5
\$\begingroup\$

While posting this, I noticed there are quite a few similar C hash table implementations here already. So I figured one more wouldn't hurt. :-) In any case, I'm writing a teaching article on "how to implement a hash table in C", and I'm wondering if I can get some feedback on my implementation (ht.h and ht.c, with a usage example in demo.c). The goal is not maximum performance, but simplicity and good style.

This hash table is a very simple array of entries that uses open addressing and linear probing, and the FNV-1 hash function. The capacity is always a power of two, and it automatically expands and re-hashes when it's half full.

A few notes about the C API design:

  • For simplicity, we use C-style NUL-terminated strings. I know there are more efficient approaches to string handling, but this fits with C's standard library.
  • The ht_set function allocates and copies the key (if inserting for the first time). Usually you don't want the caller to have to worry about this, or ensuring the key memory stays around. Note that ht_set returns a pointer to the duplicated key. This is mainly used as an "out of memory" error signal -- it returns NULL on failure.

──────────────────────────────

[REQUIRED TASKS]:
1. Rewrite the paragraph of the hash table post that begins "This hash table is a very simple array" as a short bulleted list that keeps its main facts.
2. Write the next part of the hash table post, picking up right after its last sentence.

[Source records]:

──────────────────────────────

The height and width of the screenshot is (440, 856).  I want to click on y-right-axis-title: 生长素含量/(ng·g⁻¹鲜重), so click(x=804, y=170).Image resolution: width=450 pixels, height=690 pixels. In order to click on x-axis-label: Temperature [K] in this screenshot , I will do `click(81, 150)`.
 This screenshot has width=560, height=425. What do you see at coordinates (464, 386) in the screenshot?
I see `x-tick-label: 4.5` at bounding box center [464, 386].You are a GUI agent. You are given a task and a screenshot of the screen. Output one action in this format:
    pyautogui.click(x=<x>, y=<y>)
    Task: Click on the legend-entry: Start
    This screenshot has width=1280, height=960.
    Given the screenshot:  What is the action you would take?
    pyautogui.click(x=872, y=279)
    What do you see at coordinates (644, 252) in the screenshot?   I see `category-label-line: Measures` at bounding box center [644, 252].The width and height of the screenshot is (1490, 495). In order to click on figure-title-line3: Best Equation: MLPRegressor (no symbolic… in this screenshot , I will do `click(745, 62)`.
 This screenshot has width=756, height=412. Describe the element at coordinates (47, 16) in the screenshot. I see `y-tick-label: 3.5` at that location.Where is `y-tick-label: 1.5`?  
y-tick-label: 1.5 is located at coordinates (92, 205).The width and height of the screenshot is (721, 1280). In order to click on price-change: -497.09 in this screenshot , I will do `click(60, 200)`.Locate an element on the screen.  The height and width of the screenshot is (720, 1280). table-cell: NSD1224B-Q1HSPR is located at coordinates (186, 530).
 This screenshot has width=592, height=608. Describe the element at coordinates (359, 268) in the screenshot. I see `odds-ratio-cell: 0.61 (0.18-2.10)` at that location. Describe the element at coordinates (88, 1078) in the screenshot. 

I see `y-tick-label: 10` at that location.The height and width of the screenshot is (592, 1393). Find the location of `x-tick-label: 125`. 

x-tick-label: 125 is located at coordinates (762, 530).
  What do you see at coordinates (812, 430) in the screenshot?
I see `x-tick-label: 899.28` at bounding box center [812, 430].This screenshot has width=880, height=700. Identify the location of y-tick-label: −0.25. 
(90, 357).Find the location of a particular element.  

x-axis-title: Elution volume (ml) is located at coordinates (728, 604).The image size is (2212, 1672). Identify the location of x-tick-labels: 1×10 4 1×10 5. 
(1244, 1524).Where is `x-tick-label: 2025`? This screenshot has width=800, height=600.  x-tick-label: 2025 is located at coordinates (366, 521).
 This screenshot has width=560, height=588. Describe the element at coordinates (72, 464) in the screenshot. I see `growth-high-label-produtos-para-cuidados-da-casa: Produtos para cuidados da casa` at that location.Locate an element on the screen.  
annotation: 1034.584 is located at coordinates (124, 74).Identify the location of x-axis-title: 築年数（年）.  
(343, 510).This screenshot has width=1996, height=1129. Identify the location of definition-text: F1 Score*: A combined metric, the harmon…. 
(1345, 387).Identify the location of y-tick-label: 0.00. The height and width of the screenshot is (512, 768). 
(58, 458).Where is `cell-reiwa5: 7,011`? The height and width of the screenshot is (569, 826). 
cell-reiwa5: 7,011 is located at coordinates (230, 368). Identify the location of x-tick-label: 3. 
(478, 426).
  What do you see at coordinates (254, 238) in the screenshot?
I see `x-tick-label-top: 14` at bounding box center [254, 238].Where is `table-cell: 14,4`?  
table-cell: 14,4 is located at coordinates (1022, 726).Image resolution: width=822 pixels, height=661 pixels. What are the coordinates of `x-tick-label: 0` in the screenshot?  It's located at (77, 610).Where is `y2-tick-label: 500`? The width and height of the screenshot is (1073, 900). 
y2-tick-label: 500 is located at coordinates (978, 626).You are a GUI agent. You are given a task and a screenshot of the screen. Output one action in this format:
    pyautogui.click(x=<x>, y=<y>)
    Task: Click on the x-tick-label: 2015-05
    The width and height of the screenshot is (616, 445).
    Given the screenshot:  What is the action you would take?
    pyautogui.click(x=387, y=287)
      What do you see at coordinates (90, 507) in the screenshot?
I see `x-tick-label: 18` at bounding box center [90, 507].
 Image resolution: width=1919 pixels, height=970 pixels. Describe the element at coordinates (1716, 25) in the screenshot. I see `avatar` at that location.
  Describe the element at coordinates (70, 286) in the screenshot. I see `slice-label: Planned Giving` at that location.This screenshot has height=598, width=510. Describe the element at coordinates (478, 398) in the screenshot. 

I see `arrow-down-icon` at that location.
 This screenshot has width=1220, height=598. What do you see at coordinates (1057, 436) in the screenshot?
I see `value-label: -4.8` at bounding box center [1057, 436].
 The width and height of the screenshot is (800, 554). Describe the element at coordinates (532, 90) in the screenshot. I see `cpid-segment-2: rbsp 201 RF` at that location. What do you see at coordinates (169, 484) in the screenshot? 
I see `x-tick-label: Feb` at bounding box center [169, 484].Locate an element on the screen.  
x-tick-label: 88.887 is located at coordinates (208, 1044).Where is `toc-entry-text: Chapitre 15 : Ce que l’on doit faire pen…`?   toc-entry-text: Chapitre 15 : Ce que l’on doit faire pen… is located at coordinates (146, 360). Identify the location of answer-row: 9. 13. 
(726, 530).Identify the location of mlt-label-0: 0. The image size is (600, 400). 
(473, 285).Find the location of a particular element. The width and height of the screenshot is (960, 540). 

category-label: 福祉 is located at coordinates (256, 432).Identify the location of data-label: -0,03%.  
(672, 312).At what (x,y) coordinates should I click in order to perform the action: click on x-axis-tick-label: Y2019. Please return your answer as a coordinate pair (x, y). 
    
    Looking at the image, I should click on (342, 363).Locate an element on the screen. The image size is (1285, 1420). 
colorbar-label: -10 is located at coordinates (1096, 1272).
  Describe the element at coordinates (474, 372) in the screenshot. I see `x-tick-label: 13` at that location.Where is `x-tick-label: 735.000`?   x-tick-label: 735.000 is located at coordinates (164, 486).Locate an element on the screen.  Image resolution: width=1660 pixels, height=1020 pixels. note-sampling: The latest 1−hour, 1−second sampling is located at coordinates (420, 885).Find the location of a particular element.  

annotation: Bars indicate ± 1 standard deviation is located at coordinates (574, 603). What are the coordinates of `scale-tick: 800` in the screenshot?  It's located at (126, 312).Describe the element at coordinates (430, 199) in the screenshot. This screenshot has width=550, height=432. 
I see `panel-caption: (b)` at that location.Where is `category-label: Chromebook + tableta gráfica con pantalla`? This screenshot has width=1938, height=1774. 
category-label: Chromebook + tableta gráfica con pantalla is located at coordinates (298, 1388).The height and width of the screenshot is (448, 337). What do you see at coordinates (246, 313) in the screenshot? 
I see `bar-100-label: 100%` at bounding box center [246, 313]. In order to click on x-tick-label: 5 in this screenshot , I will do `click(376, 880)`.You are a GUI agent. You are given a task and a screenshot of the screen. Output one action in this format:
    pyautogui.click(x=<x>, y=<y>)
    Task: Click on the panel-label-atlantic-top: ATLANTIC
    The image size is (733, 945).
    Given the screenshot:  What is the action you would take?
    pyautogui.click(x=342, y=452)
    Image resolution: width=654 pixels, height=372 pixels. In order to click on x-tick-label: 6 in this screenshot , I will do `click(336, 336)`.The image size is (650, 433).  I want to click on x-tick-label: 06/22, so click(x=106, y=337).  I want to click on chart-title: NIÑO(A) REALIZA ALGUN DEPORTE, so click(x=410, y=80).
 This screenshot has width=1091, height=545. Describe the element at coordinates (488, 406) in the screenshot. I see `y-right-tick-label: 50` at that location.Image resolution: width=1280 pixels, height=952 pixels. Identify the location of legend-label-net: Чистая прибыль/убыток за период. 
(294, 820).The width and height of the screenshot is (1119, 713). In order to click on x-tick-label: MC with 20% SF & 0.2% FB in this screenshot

──────────────────────────────

[TASK RESPONSES]:
1.
- A very simple array of entries
- Uses open addressing with linear probing
- Uses the FNV-1 hash function
- Capacity is always a power of two
- Automatically expands and re-hashes when half full

2.
  • Values can't be NULL. This makes the return value of ht_get slightly simpler (NULL means not present and can't mean a NULL value). I'm not sure whether this is a good idea or not.
  • There are various ways I could have done iteration. Using an explicit iterator type with a while loop seems simple and natural in C (see the example below). The value returned from ht_iterator is a value, not a pointer, both for efficiency and so the caller doesn't have to free anything.
  • There's no ht_remove to remove an item from the hash table. It wouldn't be hard to write, but I don't often need to remove items when using a hash table, so for simplicity I've left it out.

ht.h:

#ifndef _HT_H
#define _HT_H

#include <stdbool.h>
#include <stddef.h>

// Hash table entry (this is not actually part of the public API).
typedef struct {
    char* key;
    void* value;
} _ht_entry;

// Hash table structure: create with ht_create, free with ht_destroy.
typedef struct {
    // Don't use these fields directly.
    _ht_entry* _entries; // hash buckets (entry.key != NULL if populated)
    size_t _capacity;    // size of _entries array
    size_t _length;      // number of items in hash table
} ht;

// Hash table iterator: create with ht_iterator, iterate with ht_next.
typedef struct {
    char* key;      // current key
    void* value;    // current value

    // Don't use these fields directly.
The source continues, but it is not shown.